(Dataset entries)
_ _ _ _
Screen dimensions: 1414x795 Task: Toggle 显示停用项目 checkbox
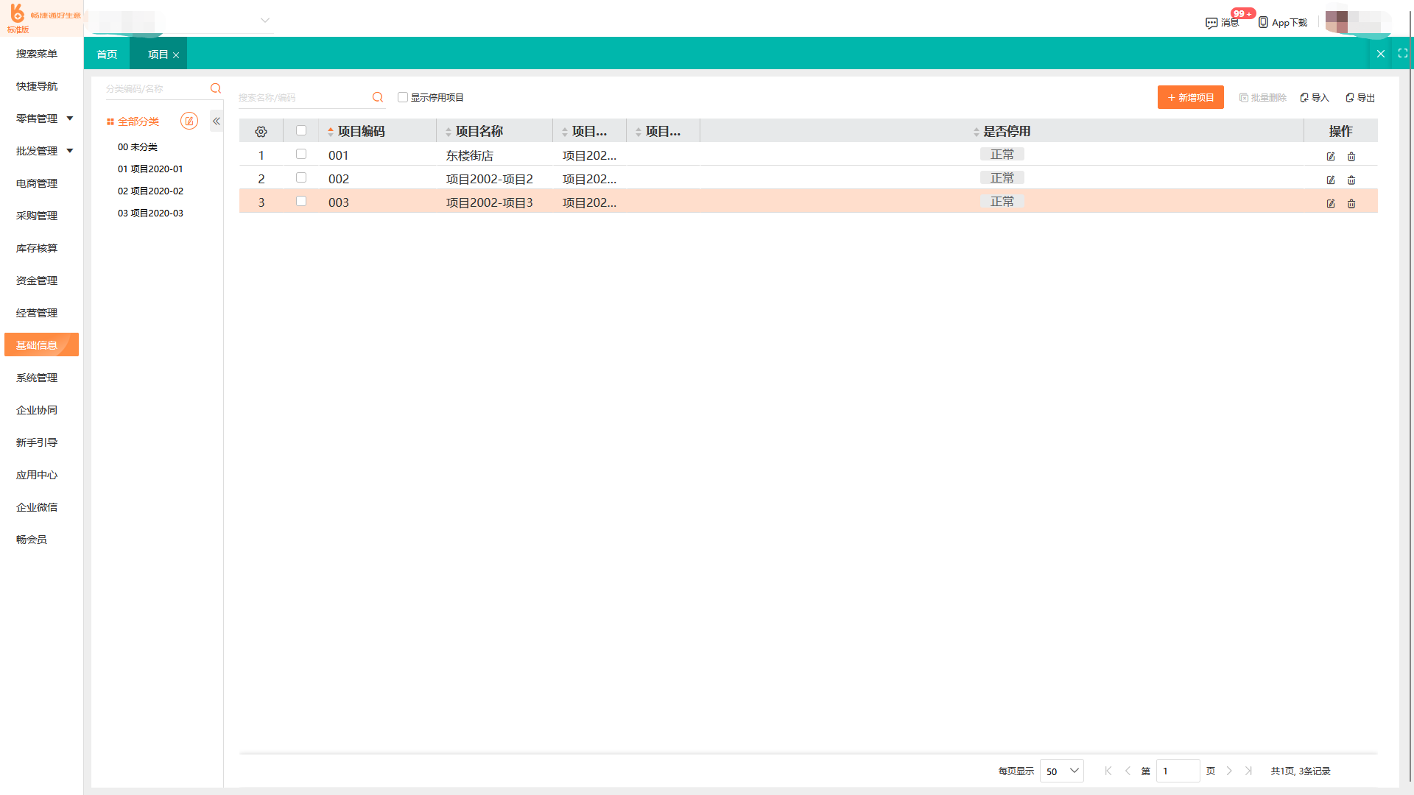click(x=402, y=97)
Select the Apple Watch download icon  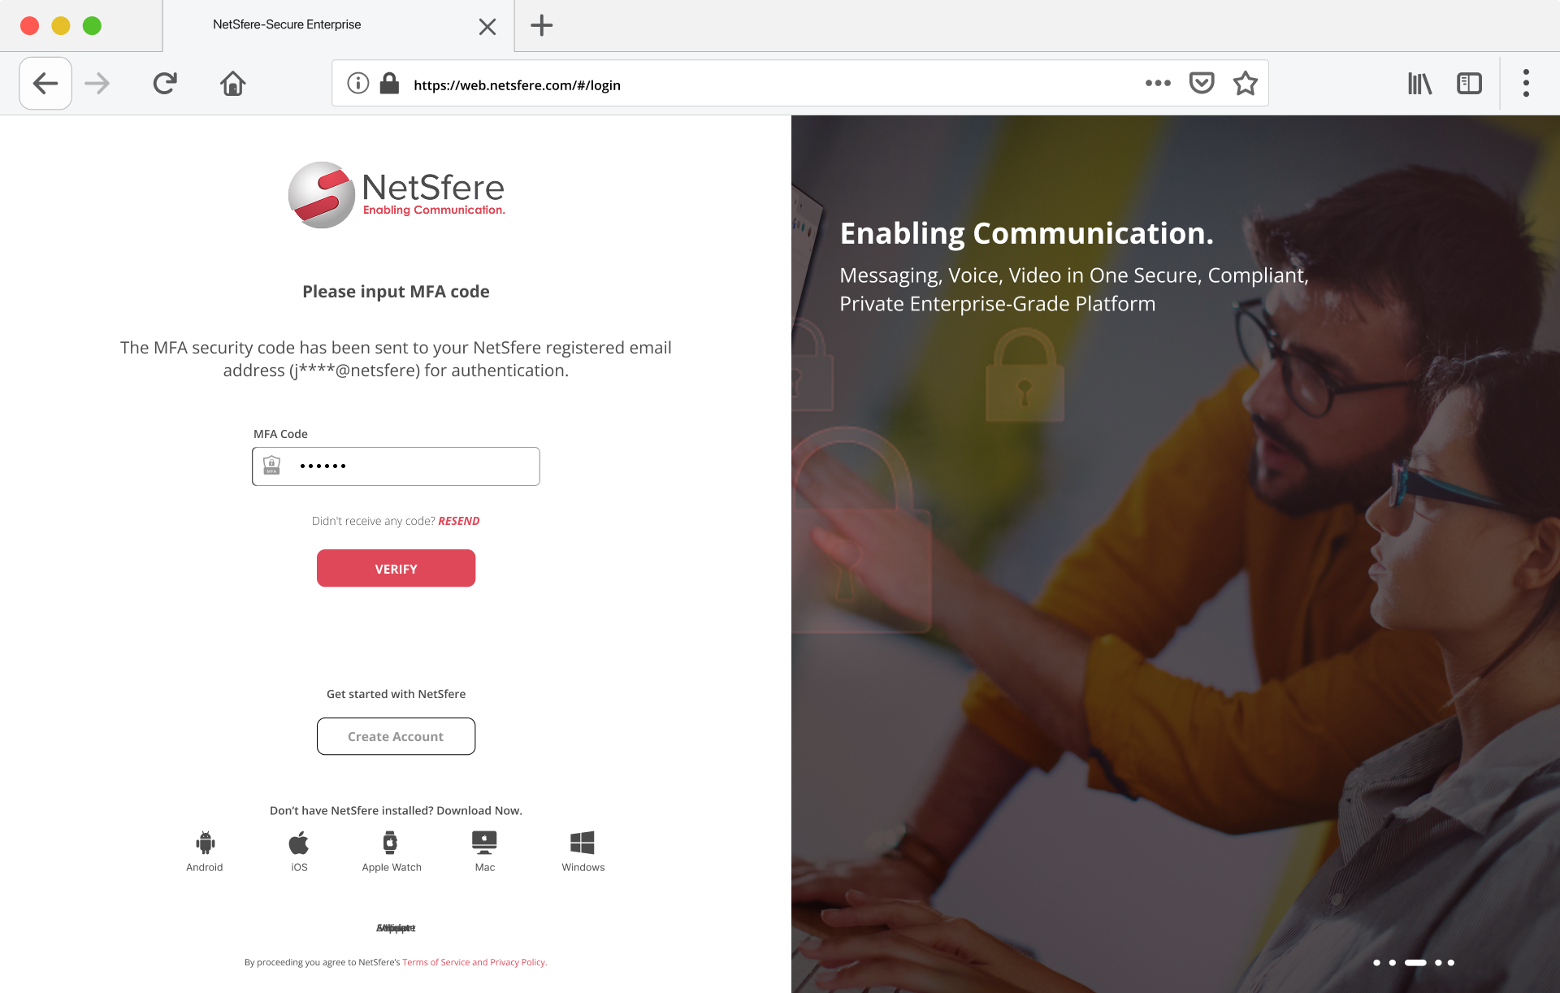pyautogui.click(x=391, y=843)
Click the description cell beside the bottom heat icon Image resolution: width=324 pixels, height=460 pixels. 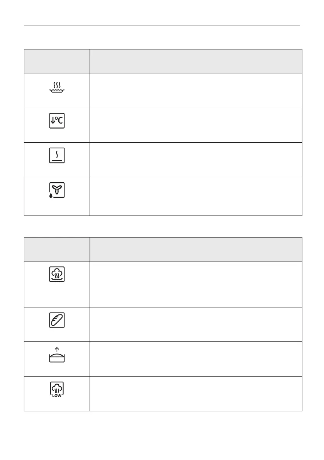(x=195, y=160)
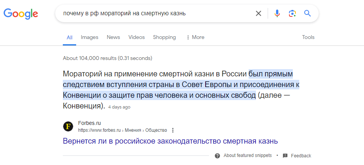Open the Tools options
The image size is (364, 165).
coord(308,37)
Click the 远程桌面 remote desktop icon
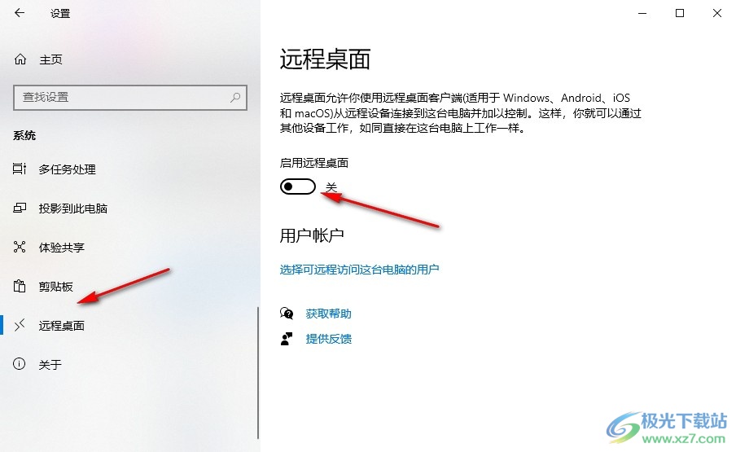The width and height of the screenshot is (736, 452). [20, 325]
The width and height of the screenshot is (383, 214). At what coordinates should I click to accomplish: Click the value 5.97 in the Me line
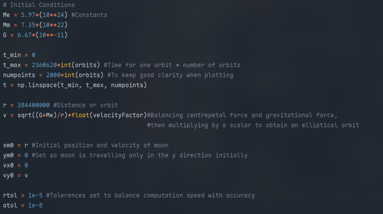[28, 15]
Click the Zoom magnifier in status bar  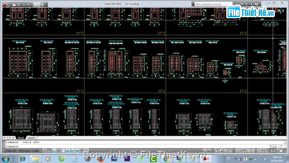221,151
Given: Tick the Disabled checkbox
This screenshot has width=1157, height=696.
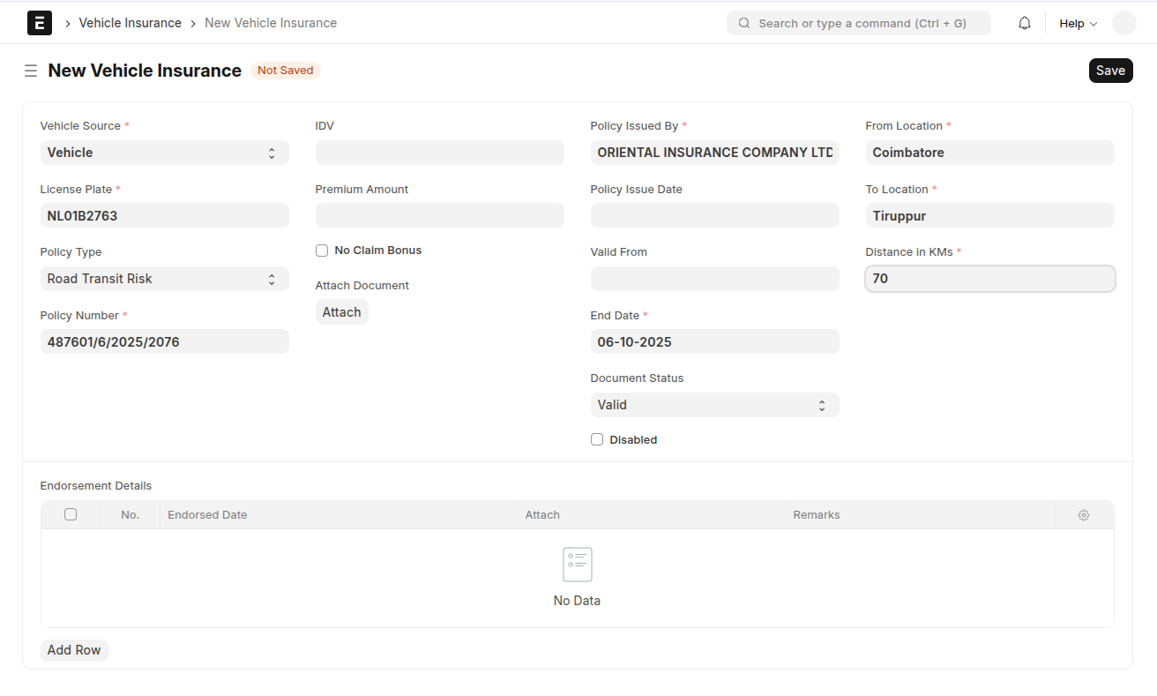Looking at the screenshot, I should (597, 439).
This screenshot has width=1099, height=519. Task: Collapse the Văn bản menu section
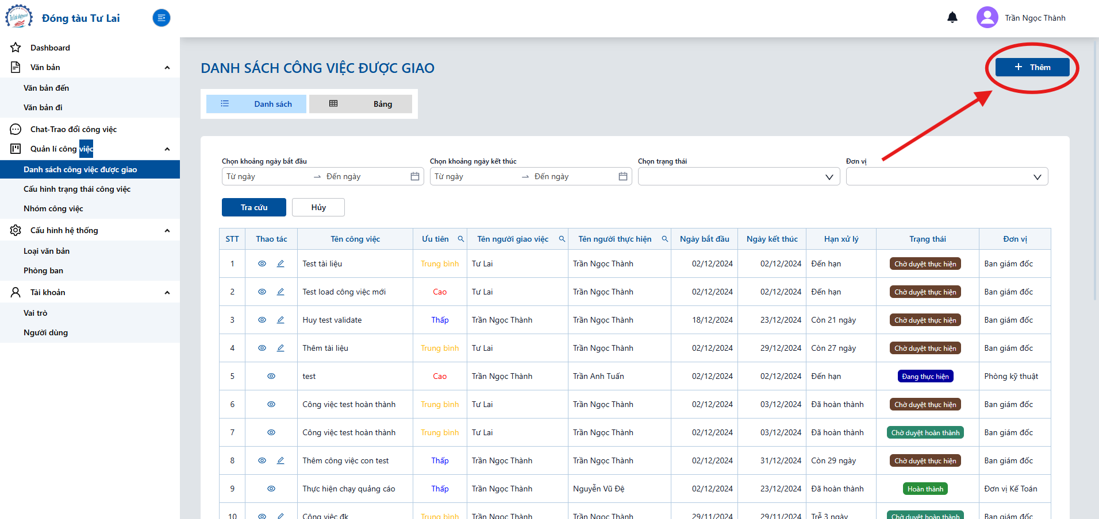click(167, 68)
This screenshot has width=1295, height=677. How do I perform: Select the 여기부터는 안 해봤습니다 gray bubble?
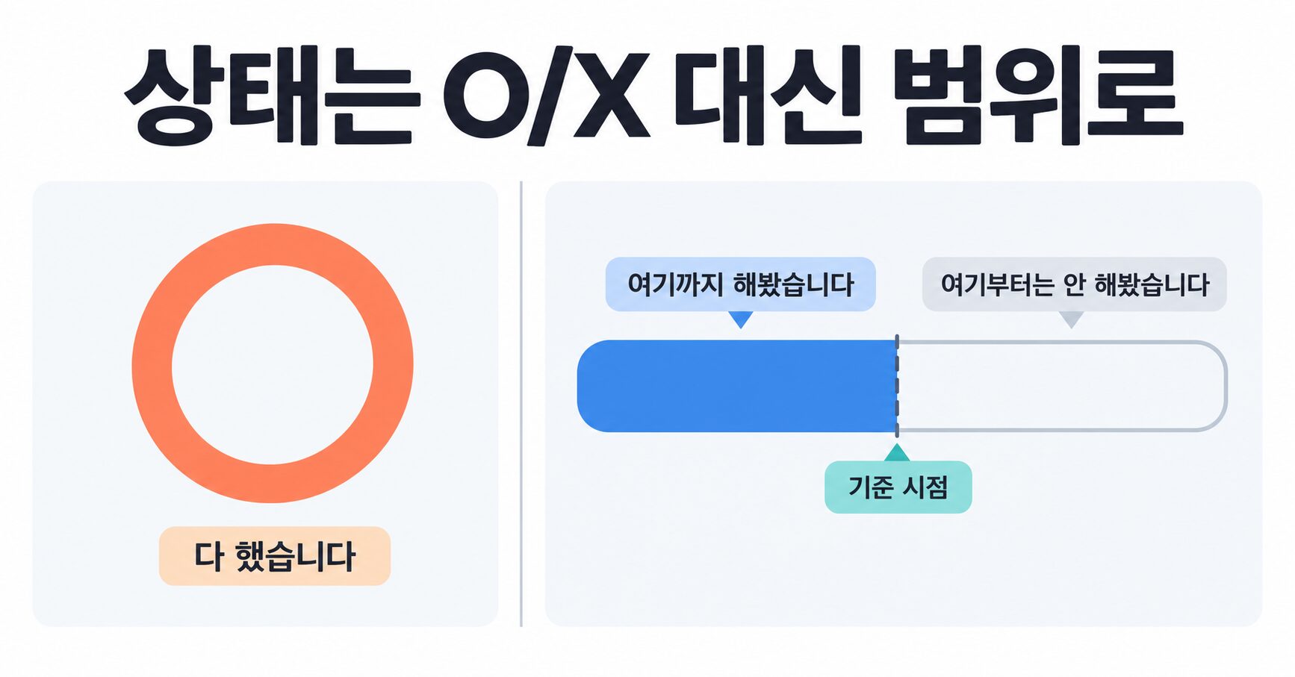(1074, 284)
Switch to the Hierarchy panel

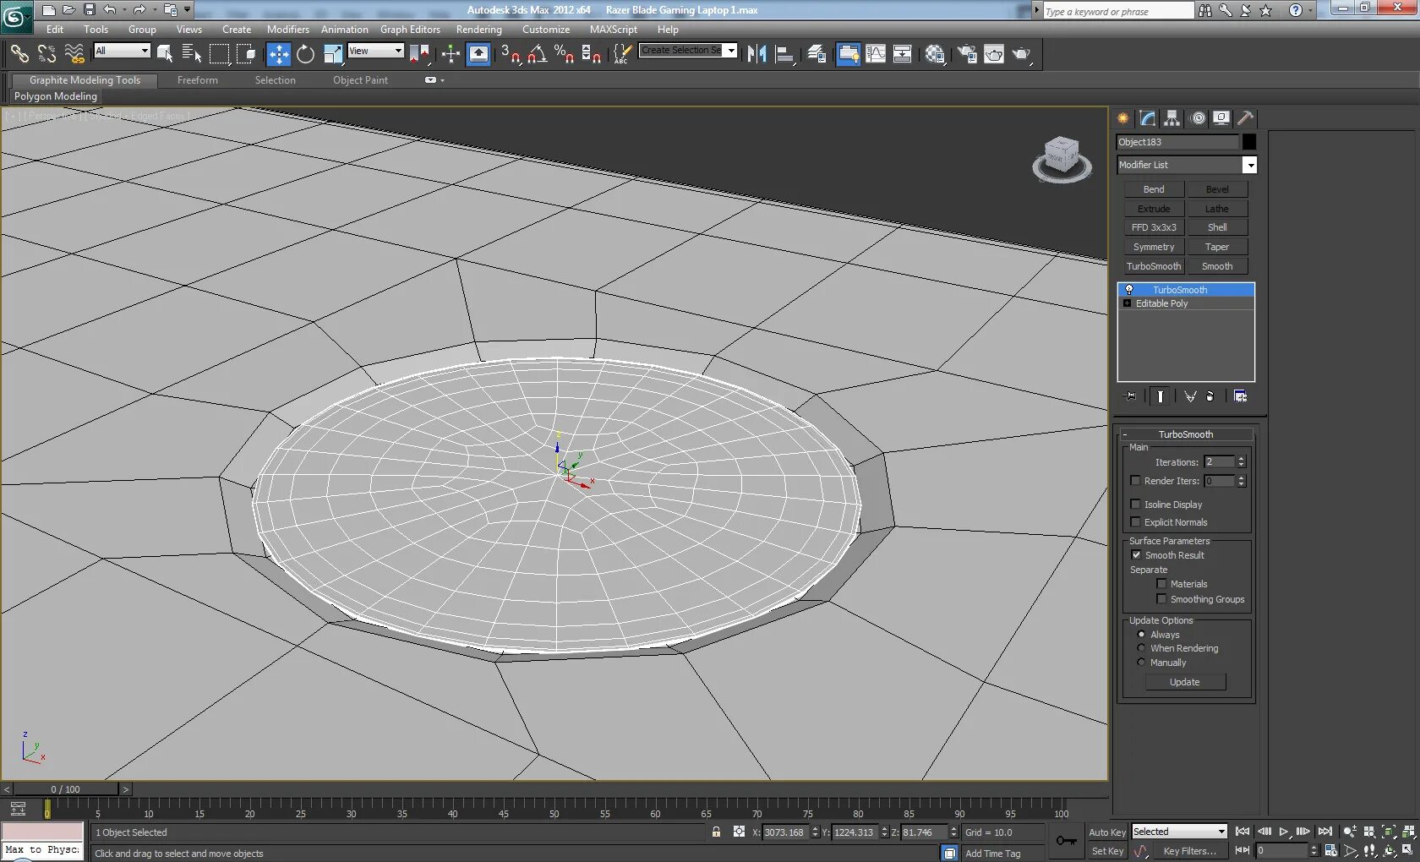[1172, 118]

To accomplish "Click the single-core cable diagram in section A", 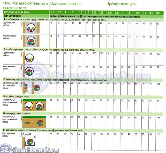I will pyautogui.click(x=31, y=27).
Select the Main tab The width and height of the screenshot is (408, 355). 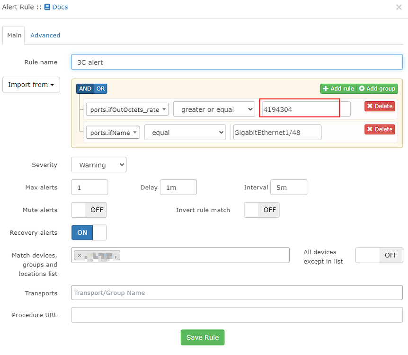point(13,35)
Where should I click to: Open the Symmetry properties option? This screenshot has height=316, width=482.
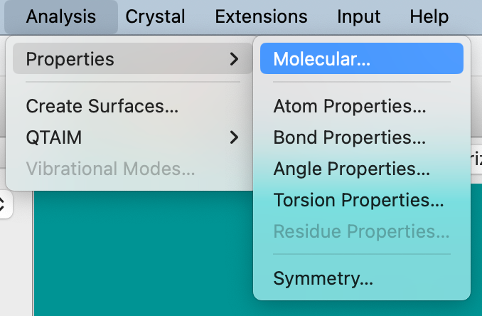click(x=323, y=278)
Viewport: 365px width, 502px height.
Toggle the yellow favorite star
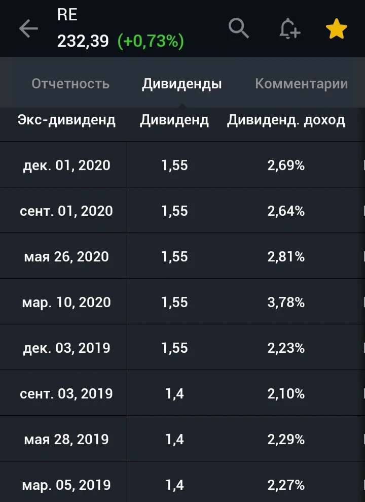(x=336, y=29)
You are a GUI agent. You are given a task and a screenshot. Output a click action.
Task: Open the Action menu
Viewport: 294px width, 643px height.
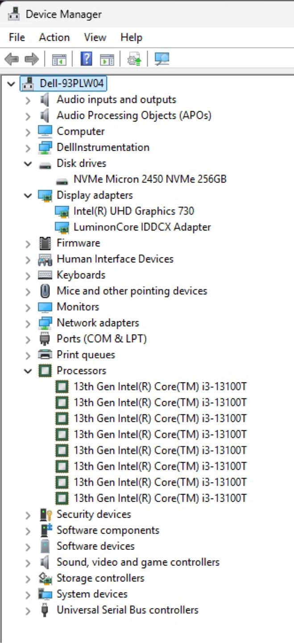pyautogui.click(x=54, y=38)
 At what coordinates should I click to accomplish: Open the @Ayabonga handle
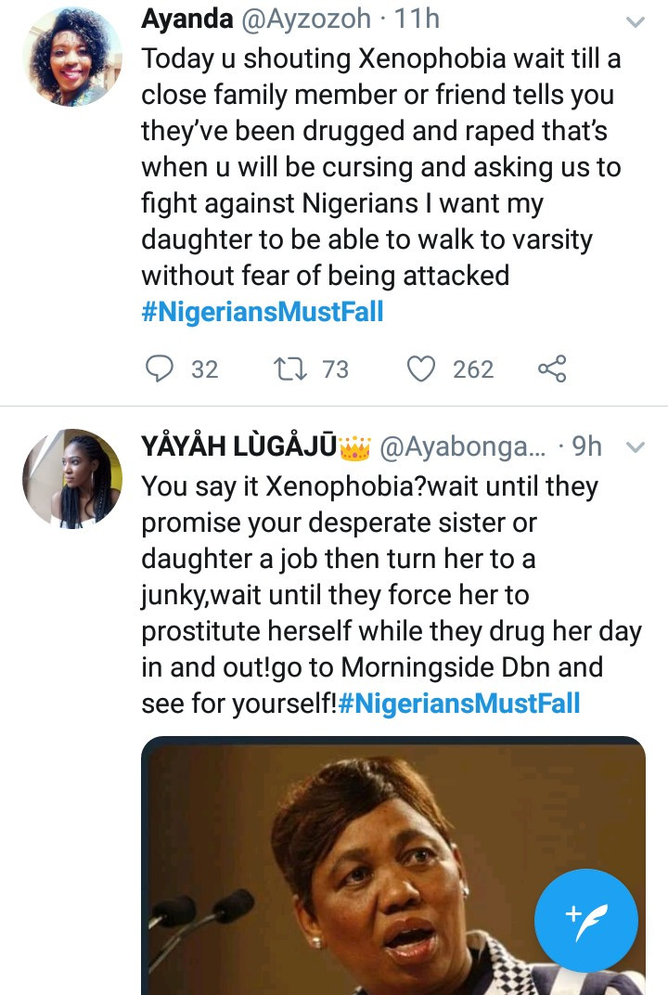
_ _ _ _
• **EXERCISE PROMPT**:
What is the exact wording of the lines from the one bearing "Where should I" through the final line of the records above? Write it out without the pictures.

• **ANSWER FOR THE TASK**:
Where should I click to: Open the Symmetry properties option? This screenshot has height=316, width=482.
click(x=323, y=278)
Viewport: 365px width, 502px height.
Toggle the yellow favorite star
(x=336, y=29)
You are a GUI agent. You are given a task and a screenshot. Output a click action.
Task: Open the Action menu
Viewport: 294px width, 643px height.
pyautogui.click(x=54, y=38)
 At what coordinates should I click to accomplish: Open the @Ayabonga handle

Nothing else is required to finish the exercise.